Organic
electrodes have been identified as promising energy-storage
materials for aqueous zinc-ion batteries (AZIBs). Small molecular
materials have ideal redox properties, high specific capacity, and
structural diversity, making them a category of cathode candidates
for AZIBs. However, the instability and dissolution during the extraction
and insertion of H+/Zn2+ limit their application
of the long-cycle stability for AZIBs. Herein, a small-molecule nanosheet
(NI-DAQ, ∼14 nm in thickness) with imide linkage is designed
and synthesized by the condensation of anthraquinones and anhydrides.

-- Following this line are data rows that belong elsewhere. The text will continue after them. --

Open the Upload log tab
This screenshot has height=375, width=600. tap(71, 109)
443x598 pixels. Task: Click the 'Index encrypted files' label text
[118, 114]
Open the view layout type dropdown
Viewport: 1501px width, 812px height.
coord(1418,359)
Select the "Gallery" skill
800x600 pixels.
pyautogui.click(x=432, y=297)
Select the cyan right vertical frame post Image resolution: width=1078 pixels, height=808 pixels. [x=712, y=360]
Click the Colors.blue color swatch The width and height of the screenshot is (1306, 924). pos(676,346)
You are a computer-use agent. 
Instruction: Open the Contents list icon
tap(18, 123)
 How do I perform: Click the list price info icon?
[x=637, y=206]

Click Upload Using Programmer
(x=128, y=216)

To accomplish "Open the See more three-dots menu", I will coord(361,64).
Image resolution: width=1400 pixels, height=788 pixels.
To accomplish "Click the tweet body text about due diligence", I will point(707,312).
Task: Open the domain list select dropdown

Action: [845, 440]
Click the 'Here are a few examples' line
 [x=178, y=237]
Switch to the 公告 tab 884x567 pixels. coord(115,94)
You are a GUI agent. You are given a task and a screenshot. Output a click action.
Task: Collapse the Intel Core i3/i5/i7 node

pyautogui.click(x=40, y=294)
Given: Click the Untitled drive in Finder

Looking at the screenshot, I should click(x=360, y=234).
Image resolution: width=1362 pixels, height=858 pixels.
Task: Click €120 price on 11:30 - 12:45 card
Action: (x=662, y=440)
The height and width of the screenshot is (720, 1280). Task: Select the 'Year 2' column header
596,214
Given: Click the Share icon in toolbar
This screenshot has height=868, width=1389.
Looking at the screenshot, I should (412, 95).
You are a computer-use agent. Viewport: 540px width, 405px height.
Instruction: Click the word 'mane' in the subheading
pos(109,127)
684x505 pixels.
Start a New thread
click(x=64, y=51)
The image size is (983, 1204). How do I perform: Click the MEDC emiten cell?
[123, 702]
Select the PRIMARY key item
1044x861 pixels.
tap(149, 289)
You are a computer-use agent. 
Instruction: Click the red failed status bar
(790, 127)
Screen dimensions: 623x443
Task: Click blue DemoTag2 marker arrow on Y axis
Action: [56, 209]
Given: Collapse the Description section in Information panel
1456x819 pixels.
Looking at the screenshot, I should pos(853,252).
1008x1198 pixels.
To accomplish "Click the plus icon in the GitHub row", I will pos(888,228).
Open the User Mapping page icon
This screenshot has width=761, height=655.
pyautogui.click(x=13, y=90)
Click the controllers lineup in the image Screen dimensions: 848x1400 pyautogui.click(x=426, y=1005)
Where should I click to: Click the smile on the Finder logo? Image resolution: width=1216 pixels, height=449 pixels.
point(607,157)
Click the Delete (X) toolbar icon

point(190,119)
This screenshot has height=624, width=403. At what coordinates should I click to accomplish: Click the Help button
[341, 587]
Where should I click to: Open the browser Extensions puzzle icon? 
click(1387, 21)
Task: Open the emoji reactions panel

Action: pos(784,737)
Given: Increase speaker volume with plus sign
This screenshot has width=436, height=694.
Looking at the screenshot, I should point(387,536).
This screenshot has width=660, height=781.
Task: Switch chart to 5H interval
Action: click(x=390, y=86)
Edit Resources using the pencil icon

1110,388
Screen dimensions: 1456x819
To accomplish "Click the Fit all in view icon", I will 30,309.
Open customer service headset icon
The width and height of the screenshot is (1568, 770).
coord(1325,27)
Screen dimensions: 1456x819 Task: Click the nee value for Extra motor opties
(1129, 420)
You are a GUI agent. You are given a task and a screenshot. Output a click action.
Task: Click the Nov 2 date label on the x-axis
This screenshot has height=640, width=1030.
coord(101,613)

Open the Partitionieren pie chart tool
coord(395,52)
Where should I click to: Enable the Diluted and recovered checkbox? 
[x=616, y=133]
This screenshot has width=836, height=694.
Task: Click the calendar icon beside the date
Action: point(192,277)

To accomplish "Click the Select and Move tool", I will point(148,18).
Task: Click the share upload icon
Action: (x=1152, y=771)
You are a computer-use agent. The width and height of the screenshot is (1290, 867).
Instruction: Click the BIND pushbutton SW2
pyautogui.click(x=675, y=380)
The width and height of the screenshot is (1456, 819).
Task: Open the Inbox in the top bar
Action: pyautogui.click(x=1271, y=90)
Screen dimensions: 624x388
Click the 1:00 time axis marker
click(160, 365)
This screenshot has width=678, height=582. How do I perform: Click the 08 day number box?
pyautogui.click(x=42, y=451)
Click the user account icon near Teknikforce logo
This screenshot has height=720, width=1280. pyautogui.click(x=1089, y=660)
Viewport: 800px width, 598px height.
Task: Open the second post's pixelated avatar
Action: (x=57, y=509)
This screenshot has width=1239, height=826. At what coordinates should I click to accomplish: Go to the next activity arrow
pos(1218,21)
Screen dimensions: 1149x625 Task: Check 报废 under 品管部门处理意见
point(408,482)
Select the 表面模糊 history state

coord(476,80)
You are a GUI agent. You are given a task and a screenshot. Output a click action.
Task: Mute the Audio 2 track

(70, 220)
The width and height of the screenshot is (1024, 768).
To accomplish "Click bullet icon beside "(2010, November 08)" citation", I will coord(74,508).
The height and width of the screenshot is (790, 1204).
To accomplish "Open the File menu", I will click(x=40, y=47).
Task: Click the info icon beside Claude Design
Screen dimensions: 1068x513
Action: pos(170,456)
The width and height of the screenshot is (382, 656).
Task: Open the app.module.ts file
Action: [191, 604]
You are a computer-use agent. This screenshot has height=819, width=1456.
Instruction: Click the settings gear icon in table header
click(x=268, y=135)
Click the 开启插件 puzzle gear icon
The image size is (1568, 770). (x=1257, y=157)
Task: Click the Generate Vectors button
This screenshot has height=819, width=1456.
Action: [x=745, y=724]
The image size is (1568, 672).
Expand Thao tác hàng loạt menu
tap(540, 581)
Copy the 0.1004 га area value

It not only inhibits the dissolution of monomer electrodes but also
boosts the reactivity and conductivity of the whole molecule by the
introduction of π-conjugated imide groups and extended aromatic
planes. Therefore, the NI-DAQ electrode obtains a large initial capacity
of 191.9 mA h g–1 at 50 mA g–1 and superior cyclability after 3000 cycles at 500 mA g–1 with a minor average capacity fading rate of 0.01% per cycle. Moreover,
in situ Fourier transform infrared (FT-IR) and ex situ X-ray photoelectron
spectroscopy (XPS) characterization techniques have been implemented
to investigate the redox mechanism of CO units in AZIBs for
the NI-DAQ electrode. Thus, a promising conductive molecule is developed
and explored in this paper, which can provide insights into the application
of organic materials in AZIBs.